“Now, I told you not to jump to conclusions about what I’ve written,” Jordan tries to temper my shock.

“No way! There’s no way…” An image of Hunter standing before me without a shirt on and that measly towel covering his…God, I feel hot around the collar just thinking about it and I’ve never even had that part of a man anywhere near me. “Okay, maybe not no way, but…”

“Ah…”

“Jordan!”

She smiles like she’s eaten the last cookie from the jar. “Sorry.”

“It’s just…if I feel anything. Which is attraction, at most. Physical attraction. Certainly not mental given his propensity to –”

“Ooh, good word.”

“Thank you, I’m a writer.”

We both giggle.

“Anyway, he’s not my type. And it would never in one million years happen.”

“Why?”

“Jordan!”

“Amy! What?!”

I grunt in frustration. “You’re not helping.”

“I’m sorry, I’m just trying to get you to look at the thing you’ve been ignoring. Won’t that feel better than just glossing past it for the one millionth time?”

Yes. I know it will. We spent our first two months of sessions with me glossing over my mother. Eventually, I broke down. It feels so much easier to ignore a problem until it’s been buried so deep down it erupts like a volcano, spewing smoke, ash, and lava all over your life.

But have I really been doing that with Hunter?

“Even if I did feel that way, which I’m not saying I do –”

“Of course,” Jordan affirms.

“He’s much too old for me.”

Jordan tilts her head from side to side. I can tell she’s about to refute this idea. After all, my older sister is married to a man over twenty years her senior and everything seems to be hunky-dory.

“And he doesn’t actually care about any of these women. He’s just looking for a piece of ass to pass the time.”

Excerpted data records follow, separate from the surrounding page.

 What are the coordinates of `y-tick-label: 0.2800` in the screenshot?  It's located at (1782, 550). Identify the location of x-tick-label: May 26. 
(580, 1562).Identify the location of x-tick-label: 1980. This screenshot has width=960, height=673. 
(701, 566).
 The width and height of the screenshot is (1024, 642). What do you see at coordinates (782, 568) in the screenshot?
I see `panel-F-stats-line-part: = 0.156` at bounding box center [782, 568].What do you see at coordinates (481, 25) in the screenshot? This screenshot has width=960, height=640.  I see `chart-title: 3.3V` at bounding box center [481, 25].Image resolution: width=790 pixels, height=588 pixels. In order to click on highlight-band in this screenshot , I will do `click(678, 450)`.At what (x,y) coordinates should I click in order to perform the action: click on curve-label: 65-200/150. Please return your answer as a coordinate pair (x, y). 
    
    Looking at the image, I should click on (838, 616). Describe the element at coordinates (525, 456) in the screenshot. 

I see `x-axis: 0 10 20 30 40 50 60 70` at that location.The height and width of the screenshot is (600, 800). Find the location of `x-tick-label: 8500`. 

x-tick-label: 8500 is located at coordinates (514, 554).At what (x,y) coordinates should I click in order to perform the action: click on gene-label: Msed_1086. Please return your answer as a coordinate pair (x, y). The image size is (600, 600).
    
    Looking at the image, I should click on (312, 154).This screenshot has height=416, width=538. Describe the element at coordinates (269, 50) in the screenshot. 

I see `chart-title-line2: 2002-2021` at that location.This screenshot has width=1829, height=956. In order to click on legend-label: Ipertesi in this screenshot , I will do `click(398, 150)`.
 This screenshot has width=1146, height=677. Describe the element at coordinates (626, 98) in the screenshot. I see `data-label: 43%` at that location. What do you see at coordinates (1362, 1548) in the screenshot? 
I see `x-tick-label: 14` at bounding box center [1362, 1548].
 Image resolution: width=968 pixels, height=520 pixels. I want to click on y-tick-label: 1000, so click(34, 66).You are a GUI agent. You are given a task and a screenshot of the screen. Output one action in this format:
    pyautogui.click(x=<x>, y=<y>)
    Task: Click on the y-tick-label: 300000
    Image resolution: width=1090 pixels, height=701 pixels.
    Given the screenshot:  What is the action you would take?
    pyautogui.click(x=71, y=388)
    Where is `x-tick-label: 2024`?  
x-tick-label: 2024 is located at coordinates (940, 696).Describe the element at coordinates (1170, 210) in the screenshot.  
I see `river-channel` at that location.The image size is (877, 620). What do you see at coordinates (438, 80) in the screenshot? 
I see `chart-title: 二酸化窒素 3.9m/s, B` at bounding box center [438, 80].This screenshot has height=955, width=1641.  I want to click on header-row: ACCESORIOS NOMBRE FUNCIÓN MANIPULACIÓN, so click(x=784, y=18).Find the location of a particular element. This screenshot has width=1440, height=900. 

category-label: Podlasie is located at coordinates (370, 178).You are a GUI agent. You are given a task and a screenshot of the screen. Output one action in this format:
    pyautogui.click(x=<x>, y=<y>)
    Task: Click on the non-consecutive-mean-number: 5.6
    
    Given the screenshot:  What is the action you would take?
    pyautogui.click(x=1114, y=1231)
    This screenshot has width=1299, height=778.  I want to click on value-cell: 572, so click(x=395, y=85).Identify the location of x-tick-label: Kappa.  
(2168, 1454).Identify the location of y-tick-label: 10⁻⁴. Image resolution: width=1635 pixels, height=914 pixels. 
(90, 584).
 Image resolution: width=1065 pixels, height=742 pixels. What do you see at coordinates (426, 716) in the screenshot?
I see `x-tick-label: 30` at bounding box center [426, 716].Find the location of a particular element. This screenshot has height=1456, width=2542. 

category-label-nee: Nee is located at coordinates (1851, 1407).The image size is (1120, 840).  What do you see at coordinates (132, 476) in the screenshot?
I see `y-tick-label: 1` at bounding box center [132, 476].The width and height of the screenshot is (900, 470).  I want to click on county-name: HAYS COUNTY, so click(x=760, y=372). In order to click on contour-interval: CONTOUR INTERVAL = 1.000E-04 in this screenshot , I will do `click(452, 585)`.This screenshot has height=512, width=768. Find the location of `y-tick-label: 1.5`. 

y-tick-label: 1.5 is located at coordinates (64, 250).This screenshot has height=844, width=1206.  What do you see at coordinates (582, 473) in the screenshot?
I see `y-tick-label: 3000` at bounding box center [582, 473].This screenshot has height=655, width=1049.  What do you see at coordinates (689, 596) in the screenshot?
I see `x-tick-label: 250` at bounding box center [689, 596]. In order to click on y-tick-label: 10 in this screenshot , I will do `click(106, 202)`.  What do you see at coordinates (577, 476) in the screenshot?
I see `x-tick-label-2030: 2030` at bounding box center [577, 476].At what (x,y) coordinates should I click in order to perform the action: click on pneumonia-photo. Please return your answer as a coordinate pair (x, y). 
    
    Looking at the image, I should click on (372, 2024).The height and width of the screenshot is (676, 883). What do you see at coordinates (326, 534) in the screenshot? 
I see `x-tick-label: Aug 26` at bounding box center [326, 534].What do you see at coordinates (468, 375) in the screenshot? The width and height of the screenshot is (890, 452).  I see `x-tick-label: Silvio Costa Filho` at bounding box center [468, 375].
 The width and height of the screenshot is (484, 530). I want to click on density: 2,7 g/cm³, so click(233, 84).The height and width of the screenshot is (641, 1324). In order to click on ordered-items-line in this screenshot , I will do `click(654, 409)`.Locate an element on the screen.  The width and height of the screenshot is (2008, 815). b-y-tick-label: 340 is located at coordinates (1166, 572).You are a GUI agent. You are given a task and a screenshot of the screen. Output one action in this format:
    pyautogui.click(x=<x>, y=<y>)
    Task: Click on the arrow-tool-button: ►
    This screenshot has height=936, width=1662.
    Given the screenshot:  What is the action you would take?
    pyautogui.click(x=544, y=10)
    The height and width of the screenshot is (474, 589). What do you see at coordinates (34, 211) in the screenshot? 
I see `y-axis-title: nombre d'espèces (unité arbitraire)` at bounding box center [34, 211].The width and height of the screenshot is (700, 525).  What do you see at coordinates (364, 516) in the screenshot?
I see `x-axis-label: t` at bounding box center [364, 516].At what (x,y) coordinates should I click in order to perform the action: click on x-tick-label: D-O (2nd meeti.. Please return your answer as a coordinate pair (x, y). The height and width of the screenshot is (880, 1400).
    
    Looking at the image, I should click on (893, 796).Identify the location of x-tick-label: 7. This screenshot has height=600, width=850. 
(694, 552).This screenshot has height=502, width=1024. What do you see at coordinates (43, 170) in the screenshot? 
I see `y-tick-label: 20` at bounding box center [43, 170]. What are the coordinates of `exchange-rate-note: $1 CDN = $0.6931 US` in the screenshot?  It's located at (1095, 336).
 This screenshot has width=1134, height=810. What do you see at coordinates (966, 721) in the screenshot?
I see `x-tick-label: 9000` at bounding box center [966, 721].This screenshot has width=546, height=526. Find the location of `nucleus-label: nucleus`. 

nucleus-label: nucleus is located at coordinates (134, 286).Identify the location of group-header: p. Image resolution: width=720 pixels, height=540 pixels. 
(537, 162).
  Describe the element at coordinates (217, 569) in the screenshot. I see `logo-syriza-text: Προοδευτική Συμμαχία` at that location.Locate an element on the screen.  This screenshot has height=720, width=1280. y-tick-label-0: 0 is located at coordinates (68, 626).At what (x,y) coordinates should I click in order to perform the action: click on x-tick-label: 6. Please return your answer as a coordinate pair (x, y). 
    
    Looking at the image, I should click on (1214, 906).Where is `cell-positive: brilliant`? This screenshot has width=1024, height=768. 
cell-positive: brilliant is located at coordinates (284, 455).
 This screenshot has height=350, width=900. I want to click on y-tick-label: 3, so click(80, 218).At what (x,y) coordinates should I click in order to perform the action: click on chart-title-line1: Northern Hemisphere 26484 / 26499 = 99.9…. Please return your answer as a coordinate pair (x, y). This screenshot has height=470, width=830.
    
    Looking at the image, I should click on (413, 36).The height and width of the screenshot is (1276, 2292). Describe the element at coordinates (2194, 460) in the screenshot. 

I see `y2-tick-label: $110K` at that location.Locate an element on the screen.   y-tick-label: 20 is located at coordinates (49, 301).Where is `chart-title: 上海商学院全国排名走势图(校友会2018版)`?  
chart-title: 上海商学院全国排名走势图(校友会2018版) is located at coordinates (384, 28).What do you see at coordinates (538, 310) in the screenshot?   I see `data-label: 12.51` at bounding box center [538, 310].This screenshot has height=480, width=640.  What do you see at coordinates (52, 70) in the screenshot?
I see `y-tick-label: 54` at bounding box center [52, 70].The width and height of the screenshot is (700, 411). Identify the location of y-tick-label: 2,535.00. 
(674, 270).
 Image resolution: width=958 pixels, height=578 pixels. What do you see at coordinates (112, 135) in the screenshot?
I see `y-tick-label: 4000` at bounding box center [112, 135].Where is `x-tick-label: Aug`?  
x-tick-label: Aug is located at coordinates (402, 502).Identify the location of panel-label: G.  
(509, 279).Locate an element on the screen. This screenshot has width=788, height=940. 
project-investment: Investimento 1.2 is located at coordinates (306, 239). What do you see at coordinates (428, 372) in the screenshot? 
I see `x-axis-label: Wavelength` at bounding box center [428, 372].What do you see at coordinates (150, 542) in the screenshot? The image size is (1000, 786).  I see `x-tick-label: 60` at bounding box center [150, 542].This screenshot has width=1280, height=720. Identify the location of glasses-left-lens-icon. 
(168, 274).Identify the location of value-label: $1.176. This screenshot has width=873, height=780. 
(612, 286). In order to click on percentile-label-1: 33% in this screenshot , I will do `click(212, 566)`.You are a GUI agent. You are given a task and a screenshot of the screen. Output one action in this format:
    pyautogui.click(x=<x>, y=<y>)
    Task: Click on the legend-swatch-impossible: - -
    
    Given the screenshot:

“Well, then that’s a good reason to stay away.”

I chew on the inside of my cheek. Even if I were a different kind of woman, a woman who felt free enough with her body to give it to any man she pleased, Hunter wouldn’t be interested. All the women who traipse through his life are the bombshell bimbo type.

Well, that’s not fair to those women. Just because they look a certain way doesn’t mean they don’t have worthwhile careers or intelligent thoughts. But most of them have that bleached blonde hair, fake boob lifestyle that permeates Southern California.

That’s not me. I keep my hair natural, I’m kind of short in comparison to the model types, and definitely don’t dress like them. I’m much more inclined to a pretty floral dress than something so tight to my skin it looks impossible to take off. God, even thinking about it makes me claustrophobic.

“He wouldn’t ever be interested,” I say to Jordan definitively. “Not that I’d even want him to be.”

“Of course,” Jordan replies. She clicks her pen and strikes through her note. Why does that simple motion of her pen tear through my heart? Sure, I just said it’s an impossibility, but now that she’s indicated that, I want to prove her wrong. “I’m glad we followed the thread.”

I nod. “Me too.”

Although, the truth is, I just started following this thread. And from the looks of it, it’s going to take a lot of time to unwind.